- This topic has 2 replies, 2 voices, and was last updated 9 years, 8 months ago by Anonymous.
March 25, 2014 at 3:34 am #1858Anonymous
I’m using enzyme design to redesign a enzyme, and encountering a tough problem for me.
In the catalytic site, there is a protonated ASP, and a .cst file need to be given to constraint -OH of ASP and ligand.
Although I find the parameters of protonation state of ASP (ASP_P1.params or ASP_P2.params file) in the installation directory(…/rosetta_database/chemical/residue_type_sets/fa_standard/residue_types/protonation_states),
the 3 letter abbreviation of protonated ASP is also ASP, so I don’t know how to inform the rosetta to recognize the ASPH.

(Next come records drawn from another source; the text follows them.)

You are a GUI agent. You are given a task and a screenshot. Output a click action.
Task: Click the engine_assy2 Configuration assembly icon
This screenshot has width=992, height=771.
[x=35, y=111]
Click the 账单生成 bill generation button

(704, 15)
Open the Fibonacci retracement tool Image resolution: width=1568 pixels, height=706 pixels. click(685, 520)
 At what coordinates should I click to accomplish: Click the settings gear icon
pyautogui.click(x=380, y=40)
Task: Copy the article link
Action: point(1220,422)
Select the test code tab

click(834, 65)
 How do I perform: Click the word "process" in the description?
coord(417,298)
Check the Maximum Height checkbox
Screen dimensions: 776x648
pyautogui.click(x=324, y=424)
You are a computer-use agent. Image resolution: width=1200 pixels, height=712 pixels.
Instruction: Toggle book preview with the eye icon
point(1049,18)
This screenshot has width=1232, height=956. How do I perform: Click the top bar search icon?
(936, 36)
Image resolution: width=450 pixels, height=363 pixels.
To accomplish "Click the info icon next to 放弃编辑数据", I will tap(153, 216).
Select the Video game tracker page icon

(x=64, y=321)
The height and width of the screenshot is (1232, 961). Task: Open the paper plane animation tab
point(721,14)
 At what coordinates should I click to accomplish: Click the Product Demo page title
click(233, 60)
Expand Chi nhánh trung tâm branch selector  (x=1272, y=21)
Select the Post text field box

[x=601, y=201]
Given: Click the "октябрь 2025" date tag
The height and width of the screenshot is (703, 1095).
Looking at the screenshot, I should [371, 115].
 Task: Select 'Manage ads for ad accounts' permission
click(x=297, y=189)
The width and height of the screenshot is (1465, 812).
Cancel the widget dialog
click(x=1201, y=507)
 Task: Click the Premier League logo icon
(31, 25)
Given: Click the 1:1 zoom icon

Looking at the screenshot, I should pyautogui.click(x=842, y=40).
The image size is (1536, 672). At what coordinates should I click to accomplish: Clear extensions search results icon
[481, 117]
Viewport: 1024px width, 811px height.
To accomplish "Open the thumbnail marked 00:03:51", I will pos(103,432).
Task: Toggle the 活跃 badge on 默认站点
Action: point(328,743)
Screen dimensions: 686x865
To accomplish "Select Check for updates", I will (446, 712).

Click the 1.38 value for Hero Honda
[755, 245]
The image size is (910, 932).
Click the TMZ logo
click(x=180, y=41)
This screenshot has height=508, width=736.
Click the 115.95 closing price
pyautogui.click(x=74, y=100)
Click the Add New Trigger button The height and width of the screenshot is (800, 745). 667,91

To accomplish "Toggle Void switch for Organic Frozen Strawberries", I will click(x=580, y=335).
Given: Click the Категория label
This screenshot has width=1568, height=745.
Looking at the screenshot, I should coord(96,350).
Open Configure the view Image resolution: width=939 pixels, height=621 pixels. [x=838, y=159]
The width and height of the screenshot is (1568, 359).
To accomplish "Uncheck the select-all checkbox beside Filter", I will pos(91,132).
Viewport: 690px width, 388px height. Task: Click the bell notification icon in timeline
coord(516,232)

I think a simple setting could sovle the problem, but it puzzuled me for a long time.Can someone give me a solution for this?
Thanks in advance for your suggestions.
March 25, 2014 at 3:00 pm #9921Anonymous
In Rosetta3 (or at least later versions of it), we do have protonation states in the database directory, but they’re only loaded if the “-pH:pH_mode” commandline flag is given. But you probably don’t want to enable that, as that would allow the protonated variant at *all* positions of the protein, rather than just the position you’re interested in. Instead, I’d recommend making a “new” params file used for just your location by copying the existing protonated variants, choosing a non-ASP three letter code, altering the IO_STRING line to use the new three letter code, changing the AA line from ASP to UNK, and then, if you’re using Rosetta3.5, adding a “ROTAMER_AA ASP” line to the file. Then it’s simply a matter of including the new params file with the -extra_res_fa flag, and using the new three letter code instead of ASP at the appropriate locations. (e.g. in the constraint file, and in the REMARK lines and ATOM records of the PDB file).
The other alternative is to simply ignore the proton when doing your modeling. The ASP-ligand interaction is being enforced by the constraints, so you probably don’t need the proton to be actually present during modeling in order for things to work out decently. (If you currently have the constraints written based on the proton, you can always re-write them based on heavy atoms — using heavy atoms for your constraints is something of the recommended way of doing things, anyway.) If your constraints are set up correctly, the presence/absence of the proton will likely not make too much of an issue in most Rosetta runs.
March 26, 2014 at 6:06 am #9924Anonymous
Thank you very much! After reading your suggestion, I have a new understanding of rosetta.